By allowing ads to appear on this site, you support the local businesses who, in turn, support great journalism.
State Of The City
Placeholder Image
"So what's going in Riverbank?" asked Mayor Chris Crifasi in launching into a State of the City address that touched on four major areas, the impact of the current home mortgage crisis and what it will mean to the city's cash flow, current accomplishments during 2007, projects to be pursued in 2008 and some personal thoughts.

Concerning the housing market crisis, "(some of) our friends, families and neighbors have all been placed in the unfortunate position of losing their homes as a result of this time of economic uncertainty ... But the city is currently looking at options for bringing in more education and programs to inform our residents of their options during this difficult time," he said.

The economic uncertainty affects the city as well, said Crifasi. Property tax revenue is one of the city's main sources of income and due to Proposition 13 wrangling Stanislaus County receives from the state one of the lowest percentages of return on property tax revenue. As home prices drop, the amount of property tax the city receives is also dropping.

An increase in abandoned homes is also a result of the housing crisis. As abandoned homes fall into disrepair, there is no incentive for the banks to keep up maintenance. So the city has instituted a program to at least keep down the high grass and weeds and place a lien for that work so the city can recoup costs from the new buyer.

Abandoned homes encourage illegal squatters and activities, he said, in asking neighbors to keep an eye on abandoned homes and call the Sheriff's Department if they see activity that does not seem related to real estate.

With the housing market tightening revenues in Sacramento too, "It means the State is just going to have to get more creative in their attempt to balance the State's budget," said Crifasi. "As we all know with the current group that we have in Sacramento that spending is very rarely cut, so they will be looking to the cities to help make up the budget shortfall."

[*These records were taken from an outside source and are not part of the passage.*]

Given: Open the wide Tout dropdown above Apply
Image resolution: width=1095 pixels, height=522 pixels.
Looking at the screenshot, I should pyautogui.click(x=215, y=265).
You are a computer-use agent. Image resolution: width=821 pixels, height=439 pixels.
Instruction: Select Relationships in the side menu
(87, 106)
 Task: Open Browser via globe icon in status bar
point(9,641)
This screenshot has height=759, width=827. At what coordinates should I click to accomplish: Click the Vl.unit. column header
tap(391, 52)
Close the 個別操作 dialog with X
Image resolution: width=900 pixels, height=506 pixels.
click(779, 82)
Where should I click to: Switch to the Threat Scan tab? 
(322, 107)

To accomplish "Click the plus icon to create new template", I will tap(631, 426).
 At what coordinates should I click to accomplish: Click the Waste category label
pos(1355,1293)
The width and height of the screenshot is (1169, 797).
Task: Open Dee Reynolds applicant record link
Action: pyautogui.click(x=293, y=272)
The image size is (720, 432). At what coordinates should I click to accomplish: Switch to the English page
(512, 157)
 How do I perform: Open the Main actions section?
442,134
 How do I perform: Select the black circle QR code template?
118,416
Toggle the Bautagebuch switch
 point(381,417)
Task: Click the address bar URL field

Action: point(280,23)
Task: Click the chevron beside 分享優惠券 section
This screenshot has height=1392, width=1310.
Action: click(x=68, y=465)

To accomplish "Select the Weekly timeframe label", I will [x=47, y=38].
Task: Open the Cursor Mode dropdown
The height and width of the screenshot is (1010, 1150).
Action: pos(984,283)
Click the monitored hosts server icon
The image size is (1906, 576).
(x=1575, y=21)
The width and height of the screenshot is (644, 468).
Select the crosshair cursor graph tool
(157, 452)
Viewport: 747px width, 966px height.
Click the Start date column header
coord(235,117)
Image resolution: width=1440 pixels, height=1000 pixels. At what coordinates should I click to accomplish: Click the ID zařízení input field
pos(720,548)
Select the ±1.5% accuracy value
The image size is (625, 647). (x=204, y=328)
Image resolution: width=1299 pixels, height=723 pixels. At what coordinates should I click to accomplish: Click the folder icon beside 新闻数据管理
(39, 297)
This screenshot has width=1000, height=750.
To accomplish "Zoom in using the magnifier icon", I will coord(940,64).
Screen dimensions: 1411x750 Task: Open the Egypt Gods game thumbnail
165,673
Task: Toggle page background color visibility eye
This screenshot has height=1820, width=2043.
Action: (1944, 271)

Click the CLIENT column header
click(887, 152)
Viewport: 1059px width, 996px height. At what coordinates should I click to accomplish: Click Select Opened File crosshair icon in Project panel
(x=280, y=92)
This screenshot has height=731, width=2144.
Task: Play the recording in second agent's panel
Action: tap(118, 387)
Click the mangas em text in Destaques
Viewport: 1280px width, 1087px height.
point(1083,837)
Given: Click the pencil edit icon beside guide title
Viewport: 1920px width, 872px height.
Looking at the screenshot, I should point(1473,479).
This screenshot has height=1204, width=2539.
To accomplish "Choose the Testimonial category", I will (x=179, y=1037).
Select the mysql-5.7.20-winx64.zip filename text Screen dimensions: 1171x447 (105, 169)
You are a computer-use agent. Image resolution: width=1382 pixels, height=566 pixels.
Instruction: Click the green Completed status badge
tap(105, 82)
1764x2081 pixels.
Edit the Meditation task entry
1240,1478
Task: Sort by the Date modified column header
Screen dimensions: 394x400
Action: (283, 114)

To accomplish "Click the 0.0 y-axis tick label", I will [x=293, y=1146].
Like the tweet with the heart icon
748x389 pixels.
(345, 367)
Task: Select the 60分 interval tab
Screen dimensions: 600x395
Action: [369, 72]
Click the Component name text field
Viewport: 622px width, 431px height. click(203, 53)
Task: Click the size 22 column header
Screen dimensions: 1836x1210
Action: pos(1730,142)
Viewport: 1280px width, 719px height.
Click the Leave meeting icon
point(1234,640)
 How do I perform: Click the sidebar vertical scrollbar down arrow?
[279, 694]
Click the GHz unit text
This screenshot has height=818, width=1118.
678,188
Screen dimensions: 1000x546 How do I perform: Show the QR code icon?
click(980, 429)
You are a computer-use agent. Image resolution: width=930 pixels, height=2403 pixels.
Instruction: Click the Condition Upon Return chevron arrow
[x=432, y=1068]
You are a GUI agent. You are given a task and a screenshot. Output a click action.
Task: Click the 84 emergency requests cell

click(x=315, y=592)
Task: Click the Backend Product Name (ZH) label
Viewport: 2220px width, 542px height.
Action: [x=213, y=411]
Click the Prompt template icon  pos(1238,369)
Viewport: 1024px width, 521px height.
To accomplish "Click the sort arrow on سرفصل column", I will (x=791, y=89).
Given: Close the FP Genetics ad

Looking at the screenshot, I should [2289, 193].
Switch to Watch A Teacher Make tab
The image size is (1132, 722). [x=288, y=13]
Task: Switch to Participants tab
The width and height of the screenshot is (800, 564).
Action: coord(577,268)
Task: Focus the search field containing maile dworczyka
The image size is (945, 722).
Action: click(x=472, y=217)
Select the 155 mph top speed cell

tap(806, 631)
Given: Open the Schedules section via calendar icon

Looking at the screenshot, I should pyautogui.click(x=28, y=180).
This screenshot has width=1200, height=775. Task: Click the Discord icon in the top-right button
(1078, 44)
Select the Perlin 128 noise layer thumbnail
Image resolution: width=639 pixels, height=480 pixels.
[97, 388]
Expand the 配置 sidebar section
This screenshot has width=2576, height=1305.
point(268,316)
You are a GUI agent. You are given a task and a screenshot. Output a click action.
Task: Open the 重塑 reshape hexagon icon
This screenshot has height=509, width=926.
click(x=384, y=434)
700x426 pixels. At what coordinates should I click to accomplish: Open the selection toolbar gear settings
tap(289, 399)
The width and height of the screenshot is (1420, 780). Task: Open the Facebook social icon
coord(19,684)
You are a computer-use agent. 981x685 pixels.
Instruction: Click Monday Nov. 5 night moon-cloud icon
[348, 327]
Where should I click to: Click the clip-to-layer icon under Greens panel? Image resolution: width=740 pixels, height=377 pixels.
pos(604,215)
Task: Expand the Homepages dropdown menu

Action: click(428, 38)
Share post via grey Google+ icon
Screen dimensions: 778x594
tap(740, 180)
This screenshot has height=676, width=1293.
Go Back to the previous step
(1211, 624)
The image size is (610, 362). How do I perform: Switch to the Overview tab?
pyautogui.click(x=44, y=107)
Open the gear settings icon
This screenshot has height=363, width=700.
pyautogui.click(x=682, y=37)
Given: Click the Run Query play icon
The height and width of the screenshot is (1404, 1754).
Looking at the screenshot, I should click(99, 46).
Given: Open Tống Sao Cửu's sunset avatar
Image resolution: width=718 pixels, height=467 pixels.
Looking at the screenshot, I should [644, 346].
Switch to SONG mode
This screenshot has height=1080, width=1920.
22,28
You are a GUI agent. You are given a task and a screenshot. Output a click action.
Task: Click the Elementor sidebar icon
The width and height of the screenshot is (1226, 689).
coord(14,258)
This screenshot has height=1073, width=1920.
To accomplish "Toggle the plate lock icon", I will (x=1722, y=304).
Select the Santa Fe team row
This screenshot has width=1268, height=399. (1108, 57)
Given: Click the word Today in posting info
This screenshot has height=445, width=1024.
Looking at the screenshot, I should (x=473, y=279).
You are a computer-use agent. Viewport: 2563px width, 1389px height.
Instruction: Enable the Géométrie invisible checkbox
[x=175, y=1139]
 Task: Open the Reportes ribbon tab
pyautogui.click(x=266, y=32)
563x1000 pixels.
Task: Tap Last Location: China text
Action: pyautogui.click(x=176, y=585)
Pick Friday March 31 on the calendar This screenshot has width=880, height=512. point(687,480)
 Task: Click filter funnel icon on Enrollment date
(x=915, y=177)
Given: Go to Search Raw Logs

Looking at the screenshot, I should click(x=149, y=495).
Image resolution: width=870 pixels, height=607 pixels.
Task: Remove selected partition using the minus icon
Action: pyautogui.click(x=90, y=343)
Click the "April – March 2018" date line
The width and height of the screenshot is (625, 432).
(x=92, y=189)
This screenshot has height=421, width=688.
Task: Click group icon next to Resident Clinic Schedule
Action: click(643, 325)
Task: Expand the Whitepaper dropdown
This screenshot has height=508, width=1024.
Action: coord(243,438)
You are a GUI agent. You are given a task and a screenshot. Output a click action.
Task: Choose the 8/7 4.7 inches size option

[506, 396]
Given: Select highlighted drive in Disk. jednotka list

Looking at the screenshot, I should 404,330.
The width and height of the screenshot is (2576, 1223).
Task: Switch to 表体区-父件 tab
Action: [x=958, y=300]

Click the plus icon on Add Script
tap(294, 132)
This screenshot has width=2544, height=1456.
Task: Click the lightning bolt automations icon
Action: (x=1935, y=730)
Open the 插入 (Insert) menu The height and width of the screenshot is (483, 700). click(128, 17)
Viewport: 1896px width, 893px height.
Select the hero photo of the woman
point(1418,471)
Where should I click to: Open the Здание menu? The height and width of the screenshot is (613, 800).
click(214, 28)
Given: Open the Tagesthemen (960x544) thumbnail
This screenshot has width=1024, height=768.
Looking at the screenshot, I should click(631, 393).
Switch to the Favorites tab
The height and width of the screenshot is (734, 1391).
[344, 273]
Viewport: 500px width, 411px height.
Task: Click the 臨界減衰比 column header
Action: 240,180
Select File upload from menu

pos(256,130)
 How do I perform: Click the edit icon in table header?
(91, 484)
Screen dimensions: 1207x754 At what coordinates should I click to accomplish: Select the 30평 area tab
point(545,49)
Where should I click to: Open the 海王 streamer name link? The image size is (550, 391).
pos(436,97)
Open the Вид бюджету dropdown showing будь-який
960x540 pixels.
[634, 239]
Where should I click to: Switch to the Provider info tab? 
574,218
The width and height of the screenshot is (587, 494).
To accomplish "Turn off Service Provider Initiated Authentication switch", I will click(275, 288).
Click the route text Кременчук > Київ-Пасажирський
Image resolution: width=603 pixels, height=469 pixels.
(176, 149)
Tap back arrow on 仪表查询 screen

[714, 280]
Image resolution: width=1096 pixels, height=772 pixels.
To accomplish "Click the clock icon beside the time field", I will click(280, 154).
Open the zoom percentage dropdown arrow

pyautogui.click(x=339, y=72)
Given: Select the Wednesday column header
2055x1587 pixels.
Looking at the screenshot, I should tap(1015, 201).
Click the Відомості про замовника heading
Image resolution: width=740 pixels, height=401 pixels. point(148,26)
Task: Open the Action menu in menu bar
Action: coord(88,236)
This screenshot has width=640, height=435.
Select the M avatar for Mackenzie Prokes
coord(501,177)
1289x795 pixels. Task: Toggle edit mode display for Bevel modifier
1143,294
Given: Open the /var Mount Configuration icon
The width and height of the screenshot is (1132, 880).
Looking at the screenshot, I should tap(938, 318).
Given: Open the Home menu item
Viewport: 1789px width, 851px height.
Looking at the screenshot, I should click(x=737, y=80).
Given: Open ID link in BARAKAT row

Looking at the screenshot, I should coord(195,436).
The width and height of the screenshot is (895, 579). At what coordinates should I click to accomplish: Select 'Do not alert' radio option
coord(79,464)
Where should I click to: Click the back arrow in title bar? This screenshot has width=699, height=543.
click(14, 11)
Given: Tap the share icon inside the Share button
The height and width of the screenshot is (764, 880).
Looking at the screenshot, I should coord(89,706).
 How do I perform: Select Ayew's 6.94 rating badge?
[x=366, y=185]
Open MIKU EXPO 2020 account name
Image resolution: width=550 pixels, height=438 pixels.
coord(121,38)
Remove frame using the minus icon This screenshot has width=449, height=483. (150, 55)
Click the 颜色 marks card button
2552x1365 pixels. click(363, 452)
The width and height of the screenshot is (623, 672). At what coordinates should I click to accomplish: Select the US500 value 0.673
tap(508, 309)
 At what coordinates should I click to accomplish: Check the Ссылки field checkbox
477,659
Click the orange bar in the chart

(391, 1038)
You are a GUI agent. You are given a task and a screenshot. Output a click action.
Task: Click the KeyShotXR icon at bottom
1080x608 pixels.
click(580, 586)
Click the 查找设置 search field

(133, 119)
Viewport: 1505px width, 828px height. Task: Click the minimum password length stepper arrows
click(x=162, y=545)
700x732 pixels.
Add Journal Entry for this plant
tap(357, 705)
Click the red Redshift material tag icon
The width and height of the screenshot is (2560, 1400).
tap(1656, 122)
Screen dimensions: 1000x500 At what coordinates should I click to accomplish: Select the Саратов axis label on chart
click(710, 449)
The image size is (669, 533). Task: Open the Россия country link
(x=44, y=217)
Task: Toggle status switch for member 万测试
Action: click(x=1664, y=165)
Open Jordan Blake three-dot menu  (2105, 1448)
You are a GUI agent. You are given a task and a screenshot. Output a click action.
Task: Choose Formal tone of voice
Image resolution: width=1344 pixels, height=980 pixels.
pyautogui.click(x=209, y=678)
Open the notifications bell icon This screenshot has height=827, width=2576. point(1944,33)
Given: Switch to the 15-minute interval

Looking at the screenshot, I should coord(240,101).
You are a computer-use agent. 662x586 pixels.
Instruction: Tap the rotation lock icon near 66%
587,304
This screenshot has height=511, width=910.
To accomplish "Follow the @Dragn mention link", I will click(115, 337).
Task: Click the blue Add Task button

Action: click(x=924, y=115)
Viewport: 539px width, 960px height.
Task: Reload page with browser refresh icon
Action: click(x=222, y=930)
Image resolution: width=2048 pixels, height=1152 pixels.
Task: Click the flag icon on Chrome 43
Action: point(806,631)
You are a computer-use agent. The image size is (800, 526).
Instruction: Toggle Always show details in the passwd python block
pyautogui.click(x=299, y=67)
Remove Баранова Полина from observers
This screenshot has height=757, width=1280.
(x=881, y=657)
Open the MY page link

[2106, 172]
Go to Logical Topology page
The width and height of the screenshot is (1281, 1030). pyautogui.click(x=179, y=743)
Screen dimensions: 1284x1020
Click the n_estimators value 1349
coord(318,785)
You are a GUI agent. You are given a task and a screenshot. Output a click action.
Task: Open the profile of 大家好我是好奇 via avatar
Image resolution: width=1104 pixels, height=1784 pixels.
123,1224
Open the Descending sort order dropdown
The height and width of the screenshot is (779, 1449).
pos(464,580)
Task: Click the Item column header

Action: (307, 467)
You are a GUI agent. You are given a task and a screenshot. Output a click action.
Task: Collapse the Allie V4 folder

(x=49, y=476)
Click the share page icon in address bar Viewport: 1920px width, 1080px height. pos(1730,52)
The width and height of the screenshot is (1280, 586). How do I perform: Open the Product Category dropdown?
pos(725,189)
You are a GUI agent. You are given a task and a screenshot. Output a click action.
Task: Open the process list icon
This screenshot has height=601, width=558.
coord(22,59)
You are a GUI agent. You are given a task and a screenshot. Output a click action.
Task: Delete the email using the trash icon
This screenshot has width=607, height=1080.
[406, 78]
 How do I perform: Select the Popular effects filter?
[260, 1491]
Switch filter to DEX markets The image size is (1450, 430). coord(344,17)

The city is aware of this and waiting to see the impact, he said.

While property tax inflow drops, local sales revenue is still continuing strong and should continue to increase within the growing commercial development here.

Continued expansion is due in the Crossroads Shopping Center with the opening of a new Chevron gas station this month, Save Mart in March and Best Buy in early summer.

"It's nice to see our commercial center grow into fruition as the major, regional commercial center that it was planned to be," said Crifasi.

Elsewhere in town, Walgreens and La Perla Tapatia are set to take an anchor position in another shopping area across from Galaxy Theaters and a new Cool Hand Luke's steakhouse that should be open for business in March.

In the downtown also, new businesses are springing up, the largest being the Queen Bean Coffee House on Santa Fe Street just east of Third Street.

Riverbank does indeed have a downtown shopping district. It is bounded by Patterson Road on the south and Highway 108 on the north and runs from First Street to approximately Fourth Street on the east. Residents who haven't been downtown should come and check it out, he said.

"There is still a lot of activity taking place in Riverbank even with the recent downturn in the housing market. And that is great thing for the city," Crifasi said. "As our shopping areas continue to grow, not only does it make Riverbank a community where residents have their shopping needs met, it also brings additional money to help the city offset some of the property tax revenue that has taken a hit in the past year."